The task:
The reply to the records below should contain exactly the lines from the line with "The height and width of the screenshot is (1008, 1190)." through the line with "836x531 pixels.", and nothing besides.

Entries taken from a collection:
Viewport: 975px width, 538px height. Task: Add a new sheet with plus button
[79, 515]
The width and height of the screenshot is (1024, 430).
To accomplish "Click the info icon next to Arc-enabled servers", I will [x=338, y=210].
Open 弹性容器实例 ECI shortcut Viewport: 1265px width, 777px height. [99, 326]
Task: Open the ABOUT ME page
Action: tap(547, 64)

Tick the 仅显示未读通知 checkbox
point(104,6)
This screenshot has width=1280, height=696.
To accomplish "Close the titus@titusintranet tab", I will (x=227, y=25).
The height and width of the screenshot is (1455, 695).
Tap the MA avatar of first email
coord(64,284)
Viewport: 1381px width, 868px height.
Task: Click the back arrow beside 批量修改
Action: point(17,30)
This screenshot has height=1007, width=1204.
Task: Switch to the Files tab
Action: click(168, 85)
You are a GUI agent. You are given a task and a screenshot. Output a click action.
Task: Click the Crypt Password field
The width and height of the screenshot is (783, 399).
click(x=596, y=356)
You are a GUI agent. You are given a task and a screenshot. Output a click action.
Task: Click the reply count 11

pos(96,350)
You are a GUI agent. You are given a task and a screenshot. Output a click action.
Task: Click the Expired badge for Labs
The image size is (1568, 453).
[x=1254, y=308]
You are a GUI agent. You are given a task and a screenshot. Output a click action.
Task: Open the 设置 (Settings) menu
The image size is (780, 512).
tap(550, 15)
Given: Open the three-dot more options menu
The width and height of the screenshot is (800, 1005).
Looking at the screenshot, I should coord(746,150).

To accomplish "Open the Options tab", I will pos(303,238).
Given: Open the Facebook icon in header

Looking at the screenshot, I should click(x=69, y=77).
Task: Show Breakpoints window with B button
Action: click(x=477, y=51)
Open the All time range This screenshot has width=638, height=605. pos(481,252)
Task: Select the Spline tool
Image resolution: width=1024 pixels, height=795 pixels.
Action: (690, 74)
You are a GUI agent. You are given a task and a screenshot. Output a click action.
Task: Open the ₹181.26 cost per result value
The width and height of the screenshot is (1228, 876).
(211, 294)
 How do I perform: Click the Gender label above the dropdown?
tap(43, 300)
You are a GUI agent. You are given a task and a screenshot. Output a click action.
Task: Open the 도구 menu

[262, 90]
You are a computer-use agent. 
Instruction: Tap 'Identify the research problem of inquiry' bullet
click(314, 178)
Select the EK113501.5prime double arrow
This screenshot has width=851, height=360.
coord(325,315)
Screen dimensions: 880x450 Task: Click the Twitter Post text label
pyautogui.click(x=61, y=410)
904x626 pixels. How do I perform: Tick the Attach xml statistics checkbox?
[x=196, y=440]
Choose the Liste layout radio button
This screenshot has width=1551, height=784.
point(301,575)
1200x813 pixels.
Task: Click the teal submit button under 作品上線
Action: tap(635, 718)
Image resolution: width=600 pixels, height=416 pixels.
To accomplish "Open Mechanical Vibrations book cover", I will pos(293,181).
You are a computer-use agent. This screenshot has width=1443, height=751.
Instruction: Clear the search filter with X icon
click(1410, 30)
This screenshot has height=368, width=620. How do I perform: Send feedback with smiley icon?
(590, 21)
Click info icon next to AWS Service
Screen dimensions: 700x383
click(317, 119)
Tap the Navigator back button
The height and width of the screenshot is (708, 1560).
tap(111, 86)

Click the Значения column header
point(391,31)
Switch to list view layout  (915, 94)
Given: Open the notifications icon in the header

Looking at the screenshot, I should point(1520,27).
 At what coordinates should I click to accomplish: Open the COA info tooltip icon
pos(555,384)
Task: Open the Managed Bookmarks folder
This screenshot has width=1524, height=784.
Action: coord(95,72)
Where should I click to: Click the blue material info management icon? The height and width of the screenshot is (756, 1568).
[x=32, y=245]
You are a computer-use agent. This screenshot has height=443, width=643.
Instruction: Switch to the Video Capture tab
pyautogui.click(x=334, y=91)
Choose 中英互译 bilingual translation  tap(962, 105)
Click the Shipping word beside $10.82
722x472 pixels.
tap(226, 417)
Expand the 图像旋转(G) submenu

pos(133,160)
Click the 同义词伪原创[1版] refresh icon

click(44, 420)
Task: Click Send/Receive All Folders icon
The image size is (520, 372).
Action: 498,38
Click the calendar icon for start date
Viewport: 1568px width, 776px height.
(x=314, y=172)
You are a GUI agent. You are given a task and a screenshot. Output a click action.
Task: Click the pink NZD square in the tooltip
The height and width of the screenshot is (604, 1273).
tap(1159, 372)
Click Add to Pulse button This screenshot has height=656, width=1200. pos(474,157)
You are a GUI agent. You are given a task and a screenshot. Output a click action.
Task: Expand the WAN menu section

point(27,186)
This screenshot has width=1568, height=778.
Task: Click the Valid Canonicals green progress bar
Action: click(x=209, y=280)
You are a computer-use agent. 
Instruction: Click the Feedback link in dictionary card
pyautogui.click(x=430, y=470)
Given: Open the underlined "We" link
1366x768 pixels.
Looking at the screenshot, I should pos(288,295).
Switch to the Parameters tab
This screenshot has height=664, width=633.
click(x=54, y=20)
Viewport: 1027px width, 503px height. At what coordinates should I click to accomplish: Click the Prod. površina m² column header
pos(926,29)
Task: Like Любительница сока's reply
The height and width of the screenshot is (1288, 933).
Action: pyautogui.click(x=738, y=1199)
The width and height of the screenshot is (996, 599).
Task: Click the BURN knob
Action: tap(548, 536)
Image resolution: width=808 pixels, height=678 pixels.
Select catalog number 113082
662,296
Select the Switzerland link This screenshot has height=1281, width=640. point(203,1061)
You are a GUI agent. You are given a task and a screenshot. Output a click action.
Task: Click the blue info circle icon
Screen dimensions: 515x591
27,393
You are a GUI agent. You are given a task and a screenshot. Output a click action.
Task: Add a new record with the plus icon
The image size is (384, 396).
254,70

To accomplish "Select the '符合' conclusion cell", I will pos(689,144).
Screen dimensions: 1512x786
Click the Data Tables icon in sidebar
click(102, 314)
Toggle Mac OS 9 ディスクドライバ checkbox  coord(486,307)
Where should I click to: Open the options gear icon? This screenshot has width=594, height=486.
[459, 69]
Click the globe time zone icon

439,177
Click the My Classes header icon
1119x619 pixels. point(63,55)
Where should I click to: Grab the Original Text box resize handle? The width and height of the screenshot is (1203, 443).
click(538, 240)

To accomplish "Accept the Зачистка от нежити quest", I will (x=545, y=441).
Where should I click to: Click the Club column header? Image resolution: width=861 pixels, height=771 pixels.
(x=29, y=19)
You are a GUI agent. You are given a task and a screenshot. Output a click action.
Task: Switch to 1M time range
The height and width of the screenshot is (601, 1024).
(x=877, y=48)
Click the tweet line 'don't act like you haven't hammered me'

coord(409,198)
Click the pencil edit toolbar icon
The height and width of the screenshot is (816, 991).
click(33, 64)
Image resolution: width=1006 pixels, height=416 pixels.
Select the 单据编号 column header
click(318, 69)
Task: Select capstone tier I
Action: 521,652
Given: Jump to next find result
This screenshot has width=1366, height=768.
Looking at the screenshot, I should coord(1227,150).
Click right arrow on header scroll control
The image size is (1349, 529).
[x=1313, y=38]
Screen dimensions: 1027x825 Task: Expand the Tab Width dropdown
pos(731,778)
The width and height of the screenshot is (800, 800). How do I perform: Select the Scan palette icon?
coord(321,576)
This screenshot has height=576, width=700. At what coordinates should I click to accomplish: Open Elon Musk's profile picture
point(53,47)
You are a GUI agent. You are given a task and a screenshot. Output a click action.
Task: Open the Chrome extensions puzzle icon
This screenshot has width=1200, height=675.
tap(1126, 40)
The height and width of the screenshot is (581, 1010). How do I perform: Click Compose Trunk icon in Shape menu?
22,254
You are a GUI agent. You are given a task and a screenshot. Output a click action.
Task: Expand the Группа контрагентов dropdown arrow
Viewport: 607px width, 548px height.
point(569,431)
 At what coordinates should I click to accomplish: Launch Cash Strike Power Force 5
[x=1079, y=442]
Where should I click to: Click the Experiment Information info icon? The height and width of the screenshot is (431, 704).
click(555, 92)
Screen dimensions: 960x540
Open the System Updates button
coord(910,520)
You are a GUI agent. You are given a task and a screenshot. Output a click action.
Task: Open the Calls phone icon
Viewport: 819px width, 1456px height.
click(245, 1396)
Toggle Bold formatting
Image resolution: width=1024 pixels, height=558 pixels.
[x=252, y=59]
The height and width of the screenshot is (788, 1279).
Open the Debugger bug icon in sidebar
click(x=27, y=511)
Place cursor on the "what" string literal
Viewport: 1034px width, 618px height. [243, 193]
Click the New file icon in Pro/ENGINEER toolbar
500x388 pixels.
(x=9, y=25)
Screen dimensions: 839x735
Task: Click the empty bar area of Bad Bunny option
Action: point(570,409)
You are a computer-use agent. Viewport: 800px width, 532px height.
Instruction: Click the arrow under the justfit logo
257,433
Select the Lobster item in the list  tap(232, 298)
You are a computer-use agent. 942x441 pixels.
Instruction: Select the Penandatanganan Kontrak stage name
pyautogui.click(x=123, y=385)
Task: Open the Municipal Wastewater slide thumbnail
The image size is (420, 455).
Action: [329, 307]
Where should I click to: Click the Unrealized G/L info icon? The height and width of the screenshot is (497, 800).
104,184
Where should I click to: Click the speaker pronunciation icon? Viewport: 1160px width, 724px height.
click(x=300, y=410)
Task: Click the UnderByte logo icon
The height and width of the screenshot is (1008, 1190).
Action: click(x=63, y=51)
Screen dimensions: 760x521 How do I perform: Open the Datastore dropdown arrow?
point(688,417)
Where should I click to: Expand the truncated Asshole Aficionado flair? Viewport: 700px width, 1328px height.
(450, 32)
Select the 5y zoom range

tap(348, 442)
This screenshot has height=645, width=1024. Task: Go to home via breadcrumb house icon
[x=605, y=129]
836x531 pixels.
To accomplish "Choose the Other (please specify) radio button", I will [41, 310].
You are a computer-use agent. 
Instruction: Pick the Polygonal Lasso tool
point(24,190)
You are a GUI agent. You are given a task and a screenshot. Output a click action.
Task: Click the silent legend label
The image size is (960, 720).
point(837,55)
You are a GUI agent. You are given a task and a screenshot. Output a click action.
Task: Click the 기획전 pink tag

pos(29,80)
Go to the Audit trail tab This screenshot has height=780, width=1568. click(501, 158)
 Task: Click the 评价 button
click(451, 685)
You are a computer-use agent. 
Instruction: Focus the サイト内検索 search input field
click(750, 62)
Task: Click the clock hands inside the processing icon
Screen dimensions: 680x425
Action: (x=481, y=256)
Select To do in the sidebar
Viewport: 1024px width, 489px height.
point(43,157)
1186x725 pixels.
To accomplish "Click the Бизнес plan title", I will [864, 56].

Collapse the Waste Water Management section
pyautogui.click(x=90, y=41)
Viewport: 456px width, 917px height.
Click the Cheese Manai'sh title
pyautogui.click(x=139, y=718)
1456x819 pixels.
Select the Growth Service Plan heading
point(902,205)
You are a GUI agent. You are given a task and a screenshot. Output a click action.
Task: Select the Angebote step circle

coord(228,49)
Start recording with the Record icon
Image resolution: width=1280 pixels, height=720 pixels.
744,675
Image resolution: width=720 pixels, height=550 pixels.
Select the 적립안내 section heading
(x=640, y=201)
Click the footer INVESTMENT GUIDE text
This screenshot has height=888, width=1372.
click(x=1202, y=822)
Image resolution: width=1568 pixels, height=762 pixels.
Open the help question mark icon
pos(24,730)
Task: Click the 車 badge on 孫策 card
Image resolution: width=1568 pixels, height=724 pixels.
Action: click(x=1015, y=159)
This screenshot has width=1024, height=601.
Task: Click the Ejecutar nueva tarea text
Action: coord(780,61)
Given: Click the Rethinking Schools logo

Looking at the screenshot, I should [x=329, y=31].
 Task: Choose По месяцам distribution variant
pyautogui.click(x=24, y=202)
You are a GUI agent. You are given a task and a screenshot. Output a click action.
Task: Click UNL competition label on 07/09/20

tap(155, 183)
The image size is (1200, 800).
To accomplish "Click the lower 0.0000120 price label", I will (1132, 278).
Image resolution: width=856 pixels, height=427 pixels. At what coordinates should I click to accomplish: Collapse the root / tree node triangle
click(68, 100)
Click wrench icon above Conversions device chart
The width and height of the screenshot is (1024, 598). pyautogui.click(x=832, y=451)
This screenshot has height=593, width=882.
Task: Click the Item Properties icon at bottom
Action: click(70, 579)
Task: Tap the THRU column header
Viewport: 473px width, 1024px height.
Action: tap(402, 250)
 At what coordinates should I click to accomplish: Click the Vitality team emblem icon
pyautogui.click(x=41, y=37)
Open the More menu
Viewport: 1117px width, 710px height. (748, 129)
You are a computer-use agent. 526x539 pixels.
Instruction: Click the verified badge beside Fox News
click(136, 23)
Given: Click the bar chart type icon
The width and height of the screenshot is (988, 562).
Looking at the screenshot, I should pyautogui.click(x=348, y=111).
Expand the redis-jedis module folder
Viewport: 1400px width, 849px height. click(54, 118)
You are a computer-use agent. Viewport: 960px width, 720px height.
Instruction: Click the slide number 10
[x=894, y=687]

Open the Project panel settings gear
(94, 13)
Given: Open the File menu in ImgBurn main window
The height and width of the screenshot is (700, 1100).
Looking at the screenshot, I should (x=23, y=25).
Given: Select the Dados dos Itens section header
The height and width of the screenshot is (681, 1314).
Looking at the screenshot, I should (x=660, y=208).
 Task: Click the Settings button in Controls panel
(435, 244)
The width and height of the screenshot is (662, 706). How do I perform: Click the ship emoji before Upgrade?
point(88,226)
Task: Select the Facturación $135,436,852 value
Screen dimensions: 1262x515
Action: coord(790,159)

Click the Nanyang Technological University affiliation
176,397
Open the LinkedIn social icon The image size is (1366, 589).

Result of this task:
The height and width of the screenshot is (1008, 1190).
Action: click(x=63, y=51)
Screen dimensions: 760x521 How do I perform: Open the Datastore dropdown arrow?
point(688,417)
Where should I click to: Expand the truncated Asshole Aficionado flair? Viewport: 700px width, 1328px height.
(450, 32)
Select the 5y zoom range

tap(348, 442)
This screenshot has height=645, width=1024. Task: Go to home via breadcrumb house icon
[x=605, y=129]
836x531 pixels.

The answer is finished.